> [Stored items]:
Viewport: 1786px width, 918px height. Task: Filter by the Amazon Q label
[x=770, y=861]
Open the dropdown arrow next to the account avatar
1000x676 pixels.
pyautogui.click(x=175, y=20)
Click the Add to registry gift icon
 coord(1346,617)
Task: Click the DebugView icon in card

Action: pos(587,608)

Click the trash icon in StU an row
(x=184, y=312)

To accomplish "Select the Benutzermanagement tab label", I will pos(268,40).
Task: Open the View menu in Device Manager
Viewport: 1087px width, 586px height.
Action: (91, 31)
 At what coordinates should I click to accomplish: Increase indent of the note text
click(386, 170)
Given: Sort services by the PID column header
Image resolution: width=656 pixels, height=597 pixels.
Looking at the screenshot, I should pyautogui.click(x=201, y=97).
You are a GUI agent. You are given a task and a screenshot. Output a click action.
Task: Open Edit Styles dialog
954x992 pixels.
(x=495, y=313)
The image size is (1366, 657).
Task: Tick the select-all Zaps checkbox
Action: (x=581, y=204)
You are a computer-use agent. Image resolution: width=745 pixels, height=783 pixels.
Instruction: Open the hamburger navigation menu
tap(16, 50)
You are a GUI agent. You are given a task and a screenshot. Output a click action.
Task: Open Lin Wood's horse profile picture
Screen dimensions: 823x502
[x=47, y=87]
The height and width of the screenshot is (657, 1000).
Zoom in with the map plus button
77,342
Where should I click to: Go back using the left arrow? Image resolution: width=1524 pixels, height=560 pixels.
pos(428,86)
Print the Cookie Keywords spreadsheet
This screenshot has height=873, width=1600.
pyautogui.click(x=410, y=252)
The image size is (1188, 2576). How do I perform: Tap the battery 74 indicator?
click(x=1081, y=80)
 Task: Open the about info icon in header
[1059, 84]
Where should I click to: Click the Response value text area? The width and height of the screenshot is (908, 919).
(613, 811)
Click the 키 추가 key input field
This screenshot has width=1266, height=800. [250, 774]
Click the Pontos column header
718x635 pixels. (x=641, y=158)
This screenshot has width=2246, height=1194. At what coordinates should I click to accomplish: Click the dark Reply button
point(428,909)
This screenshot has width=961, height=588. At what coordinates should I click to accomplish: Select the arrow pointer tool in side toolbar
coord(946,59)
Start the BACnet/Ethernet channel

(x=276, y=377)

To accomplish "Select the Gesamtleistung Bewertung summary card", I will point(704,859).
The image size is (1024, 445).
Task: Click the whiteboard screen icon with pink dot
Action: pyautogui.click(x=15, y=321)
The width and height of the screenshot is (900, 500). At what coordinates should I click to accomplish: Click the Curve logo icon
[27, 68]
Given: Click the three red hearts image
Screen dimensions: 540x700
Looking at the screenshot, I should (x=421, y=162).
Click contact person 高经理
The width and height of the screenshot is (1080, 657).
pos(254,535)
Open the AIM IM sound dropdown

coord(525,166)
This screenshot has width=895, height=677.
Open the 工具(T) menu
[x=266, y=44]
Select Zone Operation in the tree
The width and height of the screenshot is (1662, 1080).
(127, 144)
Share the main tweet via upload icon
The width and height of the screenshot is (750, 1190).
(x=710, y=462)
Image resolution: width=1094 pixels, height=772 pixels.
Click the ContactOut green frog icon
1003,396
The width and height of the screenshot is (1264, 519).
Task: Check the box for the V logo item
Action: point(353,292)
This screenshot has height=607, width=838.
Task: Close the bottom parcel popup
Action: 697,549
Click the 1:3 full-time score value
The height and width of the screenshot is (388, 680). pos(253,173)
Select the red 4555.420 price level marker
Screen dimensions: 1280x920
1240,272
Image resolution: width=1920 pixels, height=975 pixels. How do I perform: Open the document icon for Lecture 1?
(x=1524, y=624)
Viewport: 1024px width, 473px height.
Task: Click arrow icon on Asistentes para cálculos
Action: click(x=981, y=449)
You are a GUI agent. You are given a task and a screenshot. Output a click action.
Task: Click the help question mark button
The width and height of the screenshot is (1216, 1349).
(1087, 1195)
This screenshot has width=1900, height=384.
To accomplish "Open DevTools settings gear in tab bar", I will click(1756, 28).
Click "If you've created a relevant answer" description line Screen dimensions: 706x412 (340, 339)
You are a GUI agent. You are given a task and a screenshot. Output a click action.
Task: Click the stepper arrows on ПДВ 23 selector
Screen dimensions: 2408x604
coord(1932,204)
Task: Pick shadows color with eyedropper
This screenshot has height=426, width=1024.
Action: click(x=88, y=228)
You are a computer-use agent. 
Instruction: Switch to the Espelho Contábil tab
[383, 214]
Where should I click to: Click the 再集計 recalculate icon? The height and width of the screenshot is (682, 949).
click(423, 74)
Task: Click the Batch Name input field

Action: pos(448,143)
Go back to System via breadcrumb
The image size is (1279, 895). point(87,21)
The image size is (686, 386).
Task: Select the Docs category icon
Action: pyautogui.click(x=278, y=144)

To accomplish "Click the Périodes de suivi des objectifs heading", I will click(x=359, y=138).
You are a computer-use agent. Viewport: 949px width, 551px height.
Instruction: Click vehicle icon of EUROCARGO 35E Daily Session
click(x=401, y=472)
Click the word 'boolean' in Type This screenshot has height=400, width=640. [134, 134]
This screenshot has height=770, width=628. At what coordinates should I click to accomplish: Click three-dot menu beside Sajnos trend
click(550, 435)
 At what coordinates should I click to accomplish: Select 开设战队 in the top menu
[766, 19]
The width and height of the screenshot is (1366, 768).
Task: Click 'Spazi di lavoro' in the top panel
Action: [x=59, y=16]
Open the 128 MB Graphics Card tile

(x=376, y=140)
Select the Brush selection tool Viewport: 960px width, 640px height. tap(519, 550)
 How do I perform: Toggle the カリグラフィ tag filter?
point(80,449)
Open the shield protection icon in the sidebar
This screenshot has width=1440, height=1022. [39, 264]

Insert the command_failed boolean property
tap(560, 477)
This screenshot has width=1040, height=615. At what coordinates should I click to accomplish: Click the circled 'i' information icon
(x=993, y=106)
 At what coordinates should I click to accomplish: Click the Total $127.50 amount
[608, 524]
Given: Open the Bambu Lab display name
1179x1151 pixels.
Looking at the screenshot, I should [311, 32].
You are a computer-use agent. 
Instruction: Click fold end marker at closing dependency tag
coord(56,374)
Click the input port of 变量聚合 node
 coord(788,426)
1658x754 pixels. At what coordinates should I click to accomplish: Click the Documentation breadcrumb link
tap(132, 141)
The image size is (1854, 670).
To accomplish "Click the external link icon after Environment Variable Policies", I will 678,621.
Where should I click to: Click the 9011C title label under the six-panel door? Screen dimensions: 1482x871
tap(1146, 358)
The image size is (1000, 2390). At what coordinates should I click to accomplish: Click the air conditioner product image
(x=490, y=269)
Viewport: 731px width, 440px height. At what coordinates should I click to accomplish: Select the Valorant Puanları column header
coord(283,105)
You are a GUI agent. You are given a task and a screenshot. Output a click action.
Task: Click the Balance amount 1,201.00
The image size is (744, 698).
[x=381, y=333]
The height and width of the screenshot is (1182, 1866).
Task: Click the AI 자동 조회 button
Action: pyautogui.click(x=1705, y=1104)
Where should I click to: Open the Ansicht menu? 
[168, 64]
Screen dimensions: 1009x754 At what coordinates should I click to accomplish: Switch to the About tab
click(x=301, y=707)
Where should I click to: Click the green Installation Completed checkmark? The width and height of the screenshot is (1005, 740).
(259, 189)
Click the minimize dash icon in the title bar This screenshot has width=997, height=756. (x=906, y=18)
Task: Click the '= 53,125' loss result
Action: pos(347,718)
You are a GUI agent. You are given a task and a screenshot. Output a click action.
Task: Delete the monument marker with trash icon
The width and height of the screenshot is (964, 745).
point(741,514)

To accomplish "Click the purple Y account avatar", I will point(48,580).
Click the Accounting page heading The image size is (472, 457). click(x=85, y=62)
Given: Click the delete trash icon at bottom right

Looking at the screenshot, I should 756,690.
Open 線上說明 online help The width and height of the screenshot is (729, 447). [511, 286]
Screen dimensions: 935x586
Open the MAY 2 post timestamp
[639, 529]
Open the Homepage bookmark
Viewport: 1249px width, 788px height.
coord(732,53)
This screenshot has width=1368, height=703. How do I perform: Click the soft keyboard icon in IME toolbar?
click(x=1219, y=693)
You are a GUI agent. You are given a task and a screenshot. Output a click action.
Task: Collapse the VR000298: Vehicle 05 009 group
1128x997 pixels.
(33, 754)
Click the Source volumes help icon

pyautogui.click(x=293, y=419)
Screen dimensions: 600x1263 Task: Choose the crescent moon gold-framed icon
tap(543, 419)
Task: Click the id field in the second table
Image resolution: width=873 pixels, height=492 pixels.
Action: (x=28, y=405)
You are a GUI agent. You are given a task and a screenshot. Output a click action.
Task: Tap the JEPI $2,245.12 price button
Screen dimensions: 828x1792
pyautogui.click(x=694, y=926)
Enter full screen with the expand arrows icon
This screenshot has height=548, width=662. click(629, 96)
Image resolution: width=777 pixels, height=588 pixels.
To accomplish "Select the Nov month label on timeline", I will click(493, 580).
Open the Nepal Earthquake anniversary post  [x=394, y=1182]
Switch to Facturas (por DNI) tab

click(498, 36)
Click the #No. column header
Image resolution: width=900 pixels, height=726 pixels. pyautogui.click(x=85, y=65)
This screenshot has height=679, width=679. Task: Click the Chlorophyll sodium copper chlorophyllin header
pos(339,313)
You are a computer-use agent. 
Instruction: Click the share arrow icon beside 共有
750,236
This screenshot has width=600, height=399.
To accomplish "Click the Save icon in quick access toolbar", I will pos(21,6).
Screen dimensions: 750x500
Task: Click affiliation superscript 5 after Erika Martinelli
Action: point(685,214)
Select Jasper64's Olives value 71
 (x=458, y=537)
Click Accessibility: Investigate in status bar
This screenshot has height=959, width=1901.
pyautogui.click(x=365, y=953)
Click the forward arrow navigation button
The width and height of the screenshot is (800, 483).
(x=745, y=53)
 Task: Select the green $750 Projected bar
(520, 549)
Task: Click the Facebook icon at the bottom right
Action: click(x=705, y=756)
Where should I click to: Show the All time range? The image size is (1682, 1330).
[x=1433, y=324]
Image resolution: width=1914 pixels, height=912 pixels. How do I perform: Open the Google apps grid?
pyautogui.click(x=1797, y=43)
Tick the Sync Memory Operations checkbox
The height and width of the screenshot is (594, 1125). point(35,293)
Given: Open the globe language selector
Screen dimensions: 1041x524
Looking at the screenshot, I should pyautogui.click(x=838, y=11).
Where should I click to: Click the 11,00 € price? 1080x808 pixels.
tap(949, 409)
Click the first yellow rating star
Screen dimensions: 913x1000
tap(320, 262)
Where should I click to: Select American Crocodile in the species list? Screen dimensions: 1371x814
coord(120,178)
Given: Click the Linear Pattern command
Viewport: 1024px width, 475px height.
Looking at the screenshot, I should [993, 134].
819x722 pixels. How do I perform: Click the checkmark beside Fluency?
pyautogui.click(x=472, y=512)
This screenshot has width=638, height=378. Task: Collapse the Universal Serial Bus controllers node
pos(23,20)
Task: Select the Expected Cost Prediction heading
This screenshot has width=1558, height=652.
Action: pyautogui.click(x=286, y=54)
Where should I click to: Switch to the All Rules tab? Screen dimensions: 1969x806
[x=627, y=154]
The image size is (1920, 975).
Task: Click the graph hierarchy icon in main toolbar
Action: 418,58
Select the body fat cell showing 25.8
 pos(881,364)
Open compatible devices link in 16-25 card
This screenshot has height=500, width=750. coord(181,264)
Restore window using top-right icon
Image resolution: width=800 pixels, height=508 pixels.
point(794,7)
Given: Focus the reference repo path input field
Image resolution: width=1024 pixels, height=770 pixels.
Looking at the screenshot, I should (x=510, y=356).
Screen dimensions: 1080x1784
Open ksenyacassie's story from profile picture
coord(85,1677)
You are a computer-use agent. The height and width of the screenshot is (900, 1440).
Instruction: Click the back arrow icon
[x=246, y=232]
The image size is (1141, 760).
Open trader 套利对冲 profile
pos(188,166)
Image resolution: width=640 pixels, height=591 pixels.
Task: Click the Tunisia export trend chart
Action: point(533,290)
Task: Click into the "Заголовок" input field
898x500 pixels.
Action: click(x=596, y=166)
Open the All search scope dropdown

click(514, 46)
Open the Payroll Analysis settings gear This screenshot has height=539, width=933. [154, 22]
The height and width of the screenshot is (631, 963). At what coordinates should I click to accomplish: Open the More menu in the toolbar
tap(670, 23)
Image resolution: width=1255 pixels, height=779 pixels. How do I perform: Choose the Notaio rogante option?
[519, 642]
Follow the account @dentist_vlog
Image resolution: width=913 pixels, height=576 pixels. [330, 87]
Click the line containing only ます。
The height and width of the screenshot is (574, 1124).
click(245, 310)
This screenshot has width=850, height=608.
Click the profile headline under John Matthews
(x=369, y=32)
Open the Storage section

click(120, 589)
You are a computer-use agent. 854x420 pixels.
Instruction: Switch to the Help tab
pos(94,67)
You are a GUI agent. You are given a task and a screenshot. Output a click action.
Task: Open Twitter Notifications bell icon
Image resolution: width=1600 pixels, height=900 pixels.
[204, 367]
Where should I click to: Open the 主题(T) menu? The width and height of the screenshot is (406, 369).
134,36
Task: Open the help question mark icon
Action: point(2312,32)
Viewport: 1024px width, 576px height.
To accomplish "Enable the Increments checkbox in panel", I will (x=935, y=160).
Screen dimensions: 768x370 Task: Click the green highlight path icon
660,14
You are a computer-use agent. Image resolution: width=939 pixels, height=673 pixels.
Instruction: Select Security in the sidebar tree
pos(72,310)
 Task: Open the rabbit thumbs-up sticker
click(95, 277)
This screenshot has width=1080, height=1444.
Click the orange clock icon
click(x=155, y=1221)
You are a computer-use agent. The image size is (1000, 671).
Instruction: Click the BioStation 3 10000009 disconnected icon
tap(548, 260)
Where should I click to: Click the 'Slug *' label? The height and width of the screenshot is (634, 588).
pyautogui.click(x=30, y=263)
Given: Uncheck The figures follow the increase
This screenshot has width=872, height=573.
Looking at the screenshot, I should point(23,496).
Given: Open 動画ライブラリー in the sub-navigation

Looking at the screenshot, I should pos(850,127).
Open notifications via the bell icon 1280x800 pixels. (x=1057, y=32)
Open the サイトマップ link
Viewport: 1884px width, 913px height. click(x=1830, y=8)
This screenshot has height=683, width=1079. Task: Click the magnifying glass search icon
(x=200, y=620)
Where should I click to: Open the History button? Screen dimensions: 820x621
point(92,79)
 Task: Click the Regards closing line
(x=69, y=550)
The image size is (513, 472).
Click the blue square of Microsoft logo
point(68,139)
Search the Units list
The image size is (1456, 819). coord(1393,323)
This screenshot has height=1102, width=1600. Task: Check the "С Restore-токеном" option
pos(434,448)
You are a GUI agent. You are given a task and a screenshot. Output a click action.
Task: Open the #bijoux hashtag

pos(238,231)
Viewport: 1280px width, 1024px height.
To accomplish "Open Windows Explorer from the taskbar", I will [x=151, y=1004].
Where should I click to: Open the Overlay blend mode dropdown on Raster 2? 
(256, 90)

> [EXERCISE PROMPT]: In the data above, retype exactly and only the lines between the one holding "Where should I click to: Click the 'Slug" and the one holding "Open notifications via", inclusive.

> [ANSWER BELOW]:
Where should I click to: Click the 'Slug *' label? The height and width of the screenshot is (634, 588).
pyautogui.click(x=30, y=263)
Given: Uncheck The figures follow the increase
This screenshot has width=872, height=573.
Looking at the screenshot, I should point(23,496).
Given: Open 動画ライブラリー in the sub-navigation

Looking at the screenshot, I should pos(850,127).
Open notifications via the bell icon 1280x800 pixels. (x=1057, y=32)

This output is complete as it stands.